27 SPECT studies in depressed patients indicated a reduced cerebral blood flow (CBF) in frontal areas briefly after ECT.34 In contrast to these acute effects, CBF has been shown to increase and therefore to normalize in depressed patients after a course of ECT.12,35 In frontal and parietal cortex, and in check details anterior and posterior cingulate gyrus of depressed patients, a. decreased regional cerebral glucose metabolism has been observed after ECT.36,37 Responders Inhibitors,research,lifescience,medical compared with nonrespondcrs had reduced cerebral glucose metabolism in frontal regions,38 suggesting that, the decrease in glucose metabolism might contribute to the therapeutic effects of ECT.36 Nevertheless, in spite
of the increasing knowledge about the central nervous system effects, Inhibitors,research,lifescience,medical the single or combined mechanisms crucial for therapeutic efficacy of ECT in divergent psychiatric disorders arc not. yet known. The priority of ECT in the treatment of psychiatric disorders ECT as first-line
treatment Depressive stupor and inanition, as in melancholic, catatonic, or psychotic depression, can be a first-line indication Inhibitors,research,lifescience,medical for ECT before other treatments are prescribed. Because ECT has been shown to be associated with a. fast, relief of symptoms,39 this is essential in case of severe psychomotor retardation or refusal of food and drink.

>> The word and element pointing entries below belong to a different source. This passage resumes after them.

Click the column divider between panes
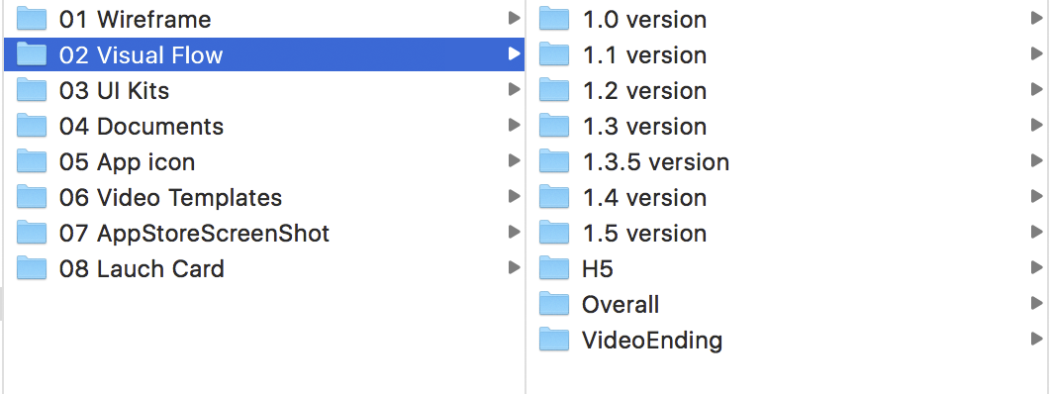 [526, 197]
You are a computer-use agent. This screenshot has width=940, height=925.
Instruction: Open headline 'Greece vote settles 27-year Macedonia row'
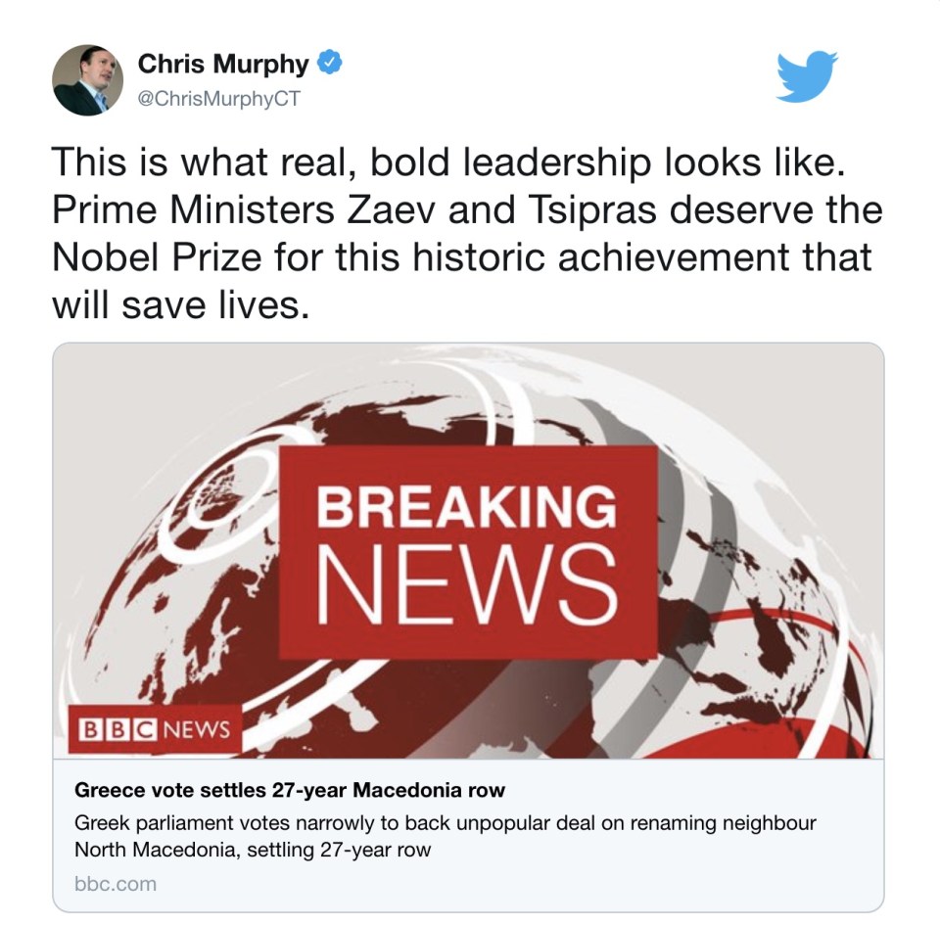290,790
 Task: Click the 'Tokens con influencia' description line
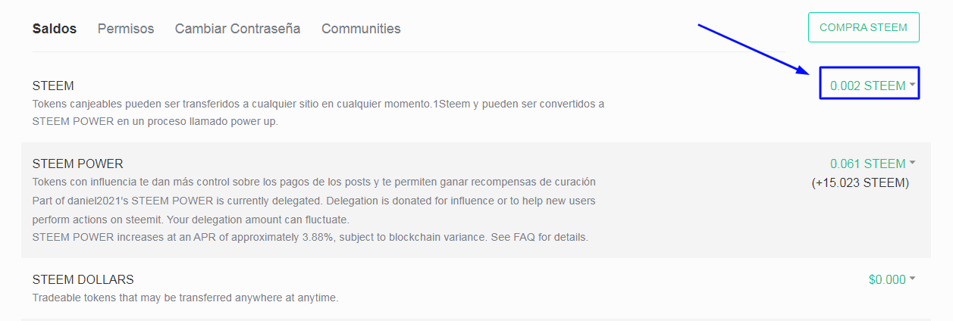point(314,182)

In case of severe psychotic symptoms and high suicide risk, ECT should be considered earlier than other therapeutic options.40 In psychotic depression, the remission rate for ECT approaches 90%, with relief experienced
within 10 to 14 days.41,42 The risks of suicide that mark severe psychiatric illnesses are quickly relieved Inhibitors,research,lifescience,medical Inhibitors,research,lifescience,medical by ECT, although attention to continuation treatments is essential to sustain the benefit.43 Also other acute psychiatric syndromes such as severe excitement, eg, in delirious mania, malignant catatonia, and neuroleptic malignant syndrome (NMS) may require ECT as a first-line treatment.2,3 This is especially true if the clinical differentiation between NM.S and malignant Dipeptidyl peptidase catatonia is not possible. Intensive ECT, usually administered daily (en bloc), relieves the high rates of mortality associated with malignant catatonia and delirious mania.44,45 In addition, when depression, mania, and psychotic symptoms accompany systemic illnesses or are present during early pregnancy or the postpartum breast-feeding period, the administration of medications is often precluded, and ECT becomes a useful treatment, option. In the case of severe and life-threatening adverse events of medication, ECT monotherapy can be a safe first-line treatment. This is also true for patients suffering from severe somatic diseases with a risk of worsening due to antidepressant or antipsychotic pharmacotherapy.46-48 Long duration and a.